ROANOKE TIMES

                         Roanoke Times
                 Copyright (c) 1995, Landmark Communications, Inc.

DATE: THURSDAY, May 24, 1990                   TAG: 9005240096
SECTION: CURRENT                    PAGE: NRV3   EDITION: NEW RIVER VALLEY 
SOURCE: CATHRYN McCUE NEW RIVER VALLEY BUREAU
DATELINE: BLACKSBURG                                LENGTH: Medium


OLD HOUSE GETS EVICTION NOTICE

First the house was empty. Then it was perched on stilts for a while. For the past two weeks, it's been sitting on the back of a huge truck, waiting to be hauled away.

Town Council is finally fed up with the house on Prices Fork Road, which it recently dubbed "the house on wheels."

"To be honest with you, I've grown tired of looking at it," said Council Member Michael Chandler. And, he said, he's heard from other town residents over the past year and a half who are equally annoyed by the abandoned brick house.

On Tuesday, council unanimously passed Chandler's motion to send the owner a letter advising that if the house is not gone by June 12 - council's next scheduled meeting - the town would begin legal proceedings.

"Well, obviously I have to get back with the mover," said Jim Lucas, who owns the house. "I know that [council] wanted it moved, as we all do."

For almost three years, Lucas has tried to find a home for his house. But the logistics of moving a 50-ton, two-story house along public streets at less than one mile per hour, avoiding electric and telephone wires, are not easy to work out, Lucas said.

He finally found the right spot this winter, just a half mile to the north across some farm fields - no streets involved.

But the weather was uncooperative. And since the warm season began, Lucas said, the Princeton, W.Va., house mover has been swamped with work.

Town Manager Ron Secrist told council that he's been in frequent contact with Lucas about the house, and Lucas has been cooperative.

"This house has become a real burden," said Lucas, a real estate agent and appraiser with a self-professed "weakness for wanting to move houses." He's transplanted about five endangered structures since about 1985.

The 70-year-old brick house across from the heavily populated Hethwood community used to be "way out in the country," said its former occupant, Helen Rowell Miller.
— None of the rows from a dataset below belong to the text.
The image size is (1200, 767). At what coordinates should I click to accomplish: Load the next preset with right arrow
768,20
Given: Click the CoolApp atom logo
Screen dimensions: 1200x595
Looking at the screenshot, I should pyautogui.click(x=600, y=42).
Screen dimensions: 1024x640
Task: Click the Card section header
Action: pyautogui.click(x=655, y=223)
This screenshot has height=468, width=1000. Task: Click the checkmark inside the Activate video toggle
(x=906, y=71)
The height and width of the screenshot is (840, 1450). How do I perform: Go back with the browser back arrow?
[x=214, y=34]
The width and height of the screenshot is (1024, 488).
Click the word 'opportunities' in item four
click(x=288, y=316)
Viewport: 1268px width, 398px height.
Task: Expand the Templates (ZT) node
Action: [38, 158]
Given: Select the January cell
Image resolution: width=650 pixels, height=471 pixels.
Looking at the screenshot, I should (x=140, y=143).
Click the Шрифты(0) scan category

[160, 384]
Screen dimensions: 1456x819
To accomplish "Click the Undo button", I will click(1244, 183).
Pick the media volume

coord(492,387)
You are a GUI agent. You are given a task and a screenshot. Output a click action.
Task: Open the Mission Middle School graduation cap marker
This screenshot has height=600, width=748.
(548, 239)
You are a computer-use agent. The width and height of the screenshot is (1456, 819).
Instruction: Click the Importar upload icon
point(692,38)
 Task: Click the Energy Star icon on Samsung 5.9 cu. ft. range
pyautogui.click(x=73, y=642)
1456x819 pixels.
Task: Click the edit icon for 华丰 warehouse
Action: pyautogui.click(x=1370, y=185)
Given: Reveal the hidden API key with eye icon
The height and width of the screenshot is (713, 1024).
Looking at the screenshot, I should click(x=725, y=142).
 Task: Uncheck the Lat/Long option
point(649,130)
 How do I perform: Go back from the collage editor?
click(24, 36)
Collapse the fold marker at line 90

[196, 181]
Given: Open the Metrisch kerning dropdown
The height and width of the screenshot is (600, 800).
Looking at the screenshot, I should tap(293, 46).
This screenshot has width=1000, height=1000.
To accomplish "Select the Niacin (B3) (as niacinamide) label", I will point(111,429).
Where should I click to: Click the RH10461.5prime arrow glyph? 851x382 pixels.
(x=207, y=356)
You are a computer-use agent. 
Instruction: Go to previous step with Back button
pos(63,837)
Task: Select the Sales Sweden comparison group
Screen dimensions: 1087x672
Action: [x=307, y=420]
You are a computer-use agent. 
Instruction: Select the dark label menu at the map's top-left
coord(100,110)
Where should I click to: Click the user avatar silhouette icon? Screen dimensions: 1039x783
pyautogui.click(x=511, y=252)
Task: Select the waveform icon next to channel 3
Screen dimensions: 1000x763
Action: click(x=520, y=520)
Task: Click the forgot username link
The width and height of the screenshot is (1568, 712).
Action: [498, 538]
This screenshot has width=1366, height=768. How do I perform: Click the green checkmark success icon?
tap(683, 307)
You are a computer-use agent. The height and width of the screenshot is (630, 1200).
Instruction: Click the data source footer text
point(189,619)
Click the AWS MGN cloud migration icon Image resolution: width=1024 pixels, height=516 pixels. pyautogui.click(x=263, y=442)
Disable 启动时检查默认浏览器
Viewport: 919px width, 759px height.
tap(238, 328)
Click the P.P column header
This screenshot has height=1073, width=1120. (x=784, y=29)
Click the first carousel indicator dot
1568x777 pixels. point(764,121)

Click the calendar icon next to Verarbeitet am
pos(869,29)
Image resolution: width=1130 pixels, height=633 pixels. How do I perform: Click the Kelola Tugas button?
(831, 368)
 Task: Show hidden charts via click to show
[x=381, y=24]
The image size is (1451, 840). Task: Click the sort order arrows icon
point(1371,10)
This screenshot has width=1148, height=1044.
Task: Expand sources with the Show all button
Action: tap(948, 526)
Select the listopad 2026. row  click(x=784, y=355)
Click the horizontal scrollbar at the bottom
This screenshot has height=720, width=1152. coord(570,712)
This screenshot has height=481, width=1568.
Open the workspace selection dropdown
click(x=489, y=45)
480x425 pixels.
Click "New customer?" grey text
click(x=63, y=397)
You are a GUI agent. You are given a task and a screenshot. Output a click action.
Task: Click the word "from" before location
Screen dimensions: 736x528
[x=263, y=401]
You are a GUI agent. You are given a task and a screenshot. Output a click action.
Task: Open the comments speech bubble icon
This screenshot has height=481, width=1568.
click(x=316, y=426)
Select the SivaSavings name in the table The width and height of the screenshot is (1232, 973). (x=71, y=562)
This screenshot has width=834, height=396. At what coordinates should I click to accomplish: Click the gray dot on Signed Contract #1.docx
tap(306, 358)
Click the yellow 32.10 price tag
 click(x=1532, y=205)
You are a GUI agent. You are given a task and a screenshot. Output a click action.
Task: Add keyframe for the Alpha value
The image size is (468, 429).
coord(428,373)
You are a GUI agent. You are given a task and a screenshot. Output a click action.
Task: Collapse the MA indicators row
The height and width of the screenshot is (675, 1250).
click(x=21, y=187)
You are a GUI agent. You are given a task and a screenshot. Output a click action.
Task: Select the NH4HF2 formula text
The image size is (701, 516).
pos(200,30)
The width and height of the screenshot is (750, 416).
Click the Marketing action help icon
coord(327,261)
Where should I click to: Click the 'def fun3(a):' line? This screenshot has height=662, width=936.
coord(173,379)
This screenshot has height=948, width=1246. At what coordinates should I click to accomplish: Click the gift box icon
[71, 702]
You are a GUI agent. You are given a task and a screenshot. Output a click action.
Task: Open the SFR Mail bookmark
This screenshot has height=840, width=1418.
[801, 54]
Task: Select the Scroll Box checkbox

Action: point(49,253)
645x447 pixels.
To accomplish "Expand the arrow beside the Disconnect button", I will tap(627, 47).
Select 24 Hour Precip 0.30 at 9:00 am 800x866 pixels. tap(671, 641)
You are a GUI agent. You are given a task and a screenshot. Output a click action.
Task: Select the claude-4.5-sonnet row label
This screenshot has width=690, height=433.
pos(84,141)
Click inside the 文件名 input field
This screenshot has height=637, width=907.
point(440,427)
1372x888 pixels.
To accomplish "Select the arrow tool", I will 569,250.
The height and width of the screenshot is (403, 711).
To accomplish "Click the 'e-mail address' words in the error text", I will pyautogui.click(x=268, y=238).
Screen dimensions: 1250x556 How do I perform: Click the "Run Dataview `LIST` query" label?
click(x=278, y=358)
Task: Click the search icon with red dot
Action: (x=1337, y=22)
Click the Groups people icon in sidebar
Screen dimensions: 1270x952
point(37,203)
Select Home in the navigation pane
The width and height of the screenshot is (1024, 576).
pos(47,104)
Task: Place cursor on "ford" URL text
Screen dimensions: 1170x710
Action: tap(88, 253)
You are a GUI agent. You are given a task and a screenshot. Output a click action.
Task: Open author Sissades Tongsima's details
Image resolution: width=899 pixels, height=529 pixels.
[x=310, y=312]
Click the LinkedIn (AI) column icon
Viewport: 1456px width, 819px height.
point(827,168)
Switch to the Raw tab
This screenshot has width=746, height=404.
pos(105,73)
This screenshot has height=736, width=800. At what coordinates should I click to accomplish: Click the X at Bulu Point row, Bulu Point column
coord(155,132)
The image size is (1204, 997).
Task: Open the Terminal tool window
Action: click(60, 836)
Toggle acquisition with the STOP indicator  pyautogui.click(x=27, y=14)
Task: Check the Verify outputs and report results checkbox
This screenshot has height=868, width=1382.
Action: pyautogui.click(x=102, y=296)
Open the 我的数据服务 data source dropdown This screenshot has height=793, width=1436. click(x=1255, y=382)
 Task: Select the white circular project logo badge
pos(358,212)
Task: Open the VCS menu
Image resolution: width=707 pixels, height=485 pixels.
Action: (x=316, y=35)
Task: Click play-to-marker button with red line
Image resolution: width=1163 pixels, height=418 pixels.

Prices Fork was just a gravel road in 1947 when she and her late husband bought the house.

It has been vacant since she moved in 1986.

The property was rezoned for commercial use and the new landowner, Montgomery Farms Inc., was going to knock the house down to build a motel and restaurant.

Lucas rescued it. He plans to resell it for its original purpose as a single-family home.